Wish you have more fun with the new weather station,
Owen! I Thank you for your attention and response. Given my concern and specific circumstances regarding any stress my plan (6 Foot steel vertical pole vs 1 foot) may cause what small customizations are you referring to. Any ideas? I’d prefer raising the sensor as high as possible while able to reach and maintain it yet allowing any stress be tolerable.
Hopefully this doesn’t come across as a stupid question but I’ll ask it anyway. How do I ‘calculate’ the pressure (I assume you are referring to the stress factor of the heavy steel poles applied to my composite base and 4×4 wood just beyond)involved in my plan? When you say calculate do you actually mean decide based on mere observation?
Am I overthinking this? The last thing I want to be is a pain in the arse,but I do want to do this done the right way(weight balance not top heavy stress on the overall deck/enough height to allow wind accuracy).
If you could elaborate on your small customization as it relates to my situation I’d greatly appreciate it. I realize its a bit difficult to size up my situation without actually seeing it. Hopefully I’ve explained it enough to give you somewhat of a vision.
Thanks again Owen. I look forward to your elaboration and any further suggestions on your part.
Need advice on mounting weather station on a pole attached to a round fence post. What type of bracket is available to adjust to the curve of the round post so the metal pole is firmly bracketed?

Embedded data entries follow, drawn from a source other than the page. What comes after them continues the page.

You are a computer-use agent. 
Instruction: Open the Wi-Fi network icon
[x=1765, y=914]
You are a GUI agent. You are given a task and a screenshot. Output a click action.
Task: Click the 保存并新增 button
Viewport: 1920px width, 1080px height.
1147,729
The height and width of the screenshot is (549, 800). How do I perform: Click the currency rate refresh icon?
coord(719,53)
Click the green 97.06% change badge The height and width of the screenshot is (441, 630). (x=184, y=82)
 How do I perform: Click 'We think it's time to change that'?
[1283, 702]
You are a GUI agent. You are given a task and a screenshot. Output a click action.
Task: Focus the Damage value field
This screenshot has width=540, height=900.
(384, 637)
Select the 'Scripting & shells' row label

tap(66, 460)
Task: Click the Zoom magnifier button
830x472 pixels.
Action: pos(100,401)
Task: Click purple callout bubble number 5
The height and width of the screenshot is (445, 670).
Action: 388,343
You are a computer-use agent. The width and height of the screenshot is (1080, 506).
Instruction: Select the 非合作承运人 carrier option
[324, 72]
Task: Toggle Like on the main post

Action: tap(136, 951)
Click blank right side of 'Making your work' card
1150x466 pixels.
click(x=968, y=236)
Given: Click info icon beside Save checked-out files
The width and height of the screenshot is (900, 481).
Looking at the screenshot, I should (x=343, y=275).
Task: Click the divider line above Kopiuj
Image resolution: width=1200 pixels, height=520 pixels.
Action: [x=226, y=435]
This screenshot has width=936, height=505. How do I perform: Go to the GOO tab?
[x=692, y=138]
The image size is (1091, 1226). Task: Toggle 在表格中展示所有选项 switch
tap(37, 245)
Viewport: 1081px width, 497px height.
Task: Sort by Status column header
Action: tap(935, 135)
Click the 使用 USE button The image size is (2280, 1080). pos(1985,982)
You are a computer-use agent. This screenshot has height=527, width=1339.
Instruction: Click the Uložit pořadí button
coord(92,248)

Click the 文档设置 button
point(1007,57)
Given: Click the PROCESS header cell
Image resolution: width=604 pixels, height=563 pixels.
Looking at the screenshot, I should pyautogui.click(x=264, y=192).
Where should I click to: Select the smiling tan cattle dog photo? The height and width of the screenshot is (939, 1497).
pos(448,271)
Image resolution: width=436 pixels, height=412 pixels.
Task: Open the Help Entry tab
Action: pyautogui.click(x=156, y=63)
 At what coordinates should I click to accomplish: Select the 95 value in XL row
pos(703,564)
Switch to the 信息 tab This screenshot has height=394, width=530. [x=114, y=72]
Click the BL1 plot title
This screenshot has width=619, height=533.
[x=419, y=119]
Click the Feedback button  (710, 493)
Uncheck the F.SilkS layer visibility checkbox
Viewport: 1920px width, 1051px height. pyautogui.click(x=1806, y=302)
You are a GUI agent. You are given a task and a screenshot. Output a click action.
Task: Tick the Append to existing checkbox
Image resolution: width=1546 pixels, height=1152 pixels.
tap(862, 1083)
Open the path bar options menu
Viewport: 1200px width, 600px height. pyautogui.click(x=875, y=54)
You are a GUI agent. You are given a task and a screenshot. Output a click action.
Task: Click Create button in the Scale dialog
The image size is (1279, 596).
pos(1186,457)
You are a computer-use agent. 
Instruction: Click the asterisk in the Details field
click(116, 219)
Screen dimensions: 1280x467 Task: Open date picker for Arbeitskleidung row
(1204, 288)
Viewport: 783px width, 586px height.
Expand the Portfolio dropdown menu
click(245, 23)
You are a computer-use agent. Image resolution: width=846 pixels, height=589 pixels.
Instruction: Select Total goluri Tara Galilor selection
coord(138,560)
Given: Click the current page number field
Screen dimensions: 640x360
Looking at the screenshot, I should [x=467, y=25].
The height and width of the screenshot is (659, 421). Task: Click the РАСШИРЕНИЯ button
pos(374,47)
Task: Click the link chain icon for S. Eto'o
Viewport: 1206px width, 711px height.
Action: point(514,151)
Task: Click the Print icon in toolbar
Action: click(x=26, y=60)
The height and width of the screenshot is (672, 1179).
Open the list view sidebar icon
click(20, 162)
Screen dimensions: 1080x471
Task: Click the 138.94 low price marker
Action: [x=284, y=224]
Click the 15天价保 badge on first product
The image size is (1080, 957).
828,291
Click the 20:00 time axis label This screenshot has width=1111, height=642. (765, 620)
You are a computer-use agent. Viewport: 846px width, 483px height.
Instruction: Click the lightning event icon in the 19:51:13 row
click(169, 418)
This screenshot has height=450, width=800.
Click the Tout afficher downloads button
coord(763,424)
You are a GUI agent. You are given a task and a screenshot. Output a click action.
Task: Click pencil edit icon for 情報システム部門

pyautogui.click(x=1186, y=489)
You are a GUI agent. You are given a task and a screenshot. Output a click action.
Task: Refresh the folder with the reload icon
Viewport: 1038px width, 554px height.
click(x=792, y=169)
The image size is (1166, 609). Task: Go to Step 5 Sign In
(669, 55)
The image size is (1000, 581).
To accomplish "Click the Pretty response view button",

LBD! I’d love to help ya but you’re asking the wrong guy. Owen would be the guy to address. I also have a standing pole about 6′ off the ground that was part of a dryer line secured into cement with a circumference of 3″ or so. Since the sensor requires a 3/4″ opening, in addition to using my deck for support, I’m considering bracketing a 6′ pole with a 3/4″ opening to the dryer pole so I can fit the sensor. Height for the best possible wind measurement is important so I plan to raise the new 3/4″ pole bracketed to the existing one approximately 3′ off the ground to achieve a height of 9′ .
With your situation I’d suggest you take measurements of your post curve and do the same as I. Go to Lowe’s,Home Depot or your local hardware store, present your situation,and they should be able to supply you with the appropriate bracket.
Frankly I wish I had your option. I would suggest you raise the sensor as high it it can go while still being able to reach it for maintenance(Battery Change etc.).
Good luck and enjoy your weather station.